A decisão da Justiça turca de não banir o partido AK, no poder, evita que a Turquia mergulhe num cenário catastrófico e revela um país cansado das intervenções no Executivo -houve golpes em 1960, 1971, 1980 e 1997. A avaliação é de Ian Lesser, especialista em Turquia no instituto German Marshall Fund, em Washington. À Folha, por telefone, Lesser também disse que o governo tem agora caminho livre para encarar os problemas reais do país.

 

FOLHA - Como vê a decisão do Tribunal Constitucional?
IAN LESSER
- É um desfecho muito positivo. Se o Tribunal banisse o AK, as conseqüências seriam muito graves e certamente desestabilizariam a política e a economia. As relações de Ancara com a União Européia e até com os EUA também seriam abaladas.
A decisão foi uma grande surpresa, mas o recuo mostrou que o país não queria arcar com o risco de um cenário-catástrofe.

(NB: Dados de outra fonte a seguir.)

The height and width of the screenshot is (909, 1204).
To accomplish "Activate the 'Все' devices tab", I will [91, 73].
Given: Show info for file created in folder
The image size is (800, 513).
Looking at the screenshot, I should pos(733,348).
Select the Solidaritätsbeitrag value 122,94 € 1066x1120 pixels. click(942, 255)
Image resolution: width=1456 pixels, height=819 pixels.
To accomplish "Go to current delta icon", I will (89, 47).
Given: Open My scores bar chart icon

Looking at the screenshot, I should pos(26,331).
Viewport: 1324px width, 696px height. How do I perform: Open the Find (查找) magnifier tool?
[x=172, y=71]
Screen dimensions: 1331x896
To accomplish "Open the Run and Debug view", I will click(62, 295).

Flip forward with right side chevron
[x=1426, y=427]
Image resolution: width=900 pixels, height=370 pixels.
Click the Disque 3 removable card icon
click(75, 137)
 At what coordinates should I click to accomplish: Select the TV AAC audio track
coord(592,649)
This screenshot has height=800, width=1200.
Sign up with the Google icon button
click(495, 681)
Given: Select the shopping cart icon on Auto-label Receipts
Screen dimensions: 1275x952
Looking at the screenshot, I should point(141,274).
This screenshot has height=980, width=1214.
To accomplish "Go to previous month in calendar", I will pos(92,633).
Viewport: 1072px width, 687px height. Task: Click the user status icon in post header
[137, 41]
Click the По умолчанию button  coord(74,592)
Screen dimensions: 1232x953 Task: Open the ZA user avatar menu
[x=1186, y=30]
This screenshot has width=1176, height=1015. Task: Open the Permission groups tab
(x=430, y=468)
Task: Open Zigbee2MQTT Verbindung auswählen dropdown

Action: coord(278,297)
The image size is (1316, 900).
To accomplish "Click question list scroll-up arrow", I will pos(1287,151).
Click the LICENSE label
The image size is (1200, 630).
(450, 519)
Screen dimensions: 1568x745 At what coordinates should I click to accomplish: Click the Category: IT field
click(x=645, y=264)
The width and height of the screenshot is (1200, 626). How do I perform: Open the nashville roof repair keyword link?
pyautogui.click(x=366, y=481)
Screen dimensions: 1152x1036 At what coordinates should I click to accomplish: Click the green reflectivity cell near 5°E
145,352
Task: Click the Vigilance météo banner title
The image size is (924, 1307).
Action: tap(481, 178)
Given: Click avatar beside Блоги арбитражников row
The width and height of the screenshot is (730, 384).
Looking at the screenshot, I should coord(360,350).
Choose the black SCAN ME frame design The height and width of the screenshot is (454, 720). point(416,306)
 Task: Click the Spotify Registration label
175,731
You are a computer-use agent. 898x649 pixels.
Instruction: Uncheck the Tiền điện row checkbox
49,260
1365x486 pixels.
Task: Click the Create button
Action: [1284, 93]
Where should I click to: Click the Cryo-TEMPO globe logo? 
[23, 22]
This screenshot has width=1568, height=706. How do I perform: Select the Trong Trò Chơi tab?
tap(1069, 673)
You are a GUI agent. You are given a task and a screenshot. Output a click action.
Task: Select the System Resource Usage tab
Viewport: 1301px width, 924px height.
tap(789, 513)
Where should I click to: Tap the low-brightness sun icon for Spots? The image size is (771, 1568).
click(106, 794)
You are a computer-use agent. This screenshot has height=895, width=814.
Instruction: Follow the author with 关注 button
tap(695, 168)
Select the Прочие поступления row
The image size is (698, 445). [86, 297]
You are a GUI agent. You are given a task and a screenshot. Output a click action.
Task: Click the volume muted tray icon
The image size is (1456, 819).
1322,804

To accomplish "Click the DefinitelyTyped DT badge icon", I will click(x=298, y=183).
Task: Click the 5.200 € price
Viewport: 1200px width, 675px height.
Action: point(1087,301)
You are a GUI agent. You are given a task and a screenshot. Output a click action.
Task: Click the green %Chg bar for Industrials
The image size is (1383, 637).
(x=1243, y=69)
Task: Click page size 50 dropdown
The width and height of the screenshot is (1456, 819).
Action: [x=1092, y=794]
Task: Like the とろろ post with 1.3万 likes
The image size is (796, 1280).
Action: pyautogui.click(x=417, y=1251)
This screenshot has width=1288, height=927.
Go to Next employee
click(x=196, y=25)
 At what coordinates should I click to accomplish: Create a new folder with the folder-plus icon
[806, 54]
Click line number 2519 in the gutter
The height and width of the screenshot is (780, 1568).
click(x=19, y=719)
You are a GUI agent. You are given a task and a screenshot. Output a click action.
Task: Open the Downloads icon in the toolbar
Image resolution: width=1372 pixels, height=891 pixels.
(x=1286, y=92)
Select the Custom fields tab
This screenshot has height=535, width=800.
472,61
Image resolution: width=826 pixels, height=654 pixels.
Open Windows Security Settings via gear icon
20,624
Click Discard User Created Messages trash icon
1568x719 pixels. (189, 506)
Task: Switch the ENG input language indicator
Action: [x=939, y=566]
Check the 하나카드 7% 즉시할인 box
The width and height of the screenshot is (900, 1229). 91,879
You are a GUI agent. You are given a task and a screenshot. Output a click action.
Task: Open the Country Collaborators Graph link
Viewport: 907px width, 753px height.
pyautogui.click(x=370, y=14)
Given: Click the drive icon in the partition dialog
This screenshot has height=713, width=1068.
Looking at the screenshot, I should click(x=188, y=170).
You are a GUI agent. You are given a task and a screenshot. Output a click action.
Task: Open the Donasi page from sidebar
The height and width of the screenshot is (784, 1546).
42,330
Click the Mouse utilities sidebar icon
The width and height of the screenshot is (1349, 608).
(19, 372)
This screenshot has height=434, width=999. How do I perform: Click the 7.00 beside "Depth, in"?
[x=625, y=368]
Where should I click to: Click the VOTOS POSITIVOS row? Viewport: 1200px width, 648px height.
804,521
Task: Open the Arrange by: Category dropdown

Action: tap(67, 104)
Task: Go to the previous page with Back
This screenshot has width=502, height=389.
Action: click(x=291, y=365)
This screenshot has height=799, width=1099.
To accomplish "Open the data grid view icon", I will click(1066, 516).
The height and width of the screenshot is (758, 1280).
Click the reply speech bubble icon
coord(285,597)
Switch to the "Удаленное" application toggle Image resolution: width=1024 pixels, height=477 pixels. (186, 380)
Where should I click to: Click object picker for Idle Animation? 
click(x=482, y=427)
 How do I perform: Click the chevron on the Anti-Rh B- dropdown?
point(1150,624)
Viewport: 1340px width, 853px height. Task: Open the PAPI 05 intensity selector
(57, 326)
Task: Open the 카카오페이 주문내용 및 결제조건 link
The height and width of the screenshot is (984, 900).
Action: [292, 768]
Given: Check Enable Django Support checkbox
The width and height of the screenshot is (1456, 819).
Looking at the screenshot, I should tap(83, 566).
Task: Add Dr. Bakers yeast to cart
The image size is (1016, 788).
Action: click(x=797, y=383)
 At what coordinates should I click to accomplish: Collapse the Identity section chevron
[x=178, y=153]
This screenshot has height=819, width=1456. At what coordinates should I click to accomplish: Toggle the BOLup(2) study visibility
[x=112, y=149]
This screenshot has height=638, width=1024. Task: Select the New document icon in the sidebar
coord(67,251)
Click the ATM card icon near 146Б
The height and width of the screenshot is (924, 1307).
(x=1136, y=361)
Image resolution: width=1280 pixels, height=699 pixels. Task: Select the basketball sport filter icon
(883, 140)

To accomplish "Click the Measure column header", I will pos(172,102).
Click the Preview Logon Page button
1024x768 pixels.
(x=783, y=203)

FOLHA - A decisão pode ter provado que as divisões entre seculares e religiosos não são tão claras como se pensava, já que a Justiça era tida como claro domínio da elite laica...
LESSER
- Havia de fato uma tendência generalizada de se retratar a sociedade turca sob o prisma da luta entre Estado e governo. Sob essa ótica, a Justiça era feudo secularista. O voto do tribunal sugere que o quadro é mais complexo.

FOLHA - Qual a dimensão real das sanções financeiras ao AK?
LESSER
- As sanções não afetarão substancialmente o partido, que tem outras fontes de renda, mas servem de aviso ao governo. No fundo, a decisão afeta mais os secularistas linha-dura, que podem ter superestimado seu poder.

FOLHA - O voto afetará a forma de governar do AK?
LESSER
- O AK já vinha governando bem, de forma aberta e democrática. Não vejo grandes mudanças no curto prazo. Talvez a maior lição seja que a Turquia se mostrou cansada das intervenções no governo. Isso é um marco.
Agora o AK tem as mãos livres para encarar os reais problemas do país.

FOLHA - Quais problemas?
LESSER
- O maior é a questão curda, que envolve fronteira e segurança interna, com a ameaça de atentados do PKK (Partido dos Trabalhadores do Curdistão). Além disso, o governo tem que encarar a desigualdade social. O país prospera há anos, mas isso não se reflete na vida dos pobres. Por fim, o governo deve aproveitar para revitalizar a relação com a UE. Admito que a adesão ao bloco esteja mais no campo europeu, mas os turcos têm sua parte a cumprir, sobretudo no que diz respeito às reformas e ao reconhecimento de Chipre.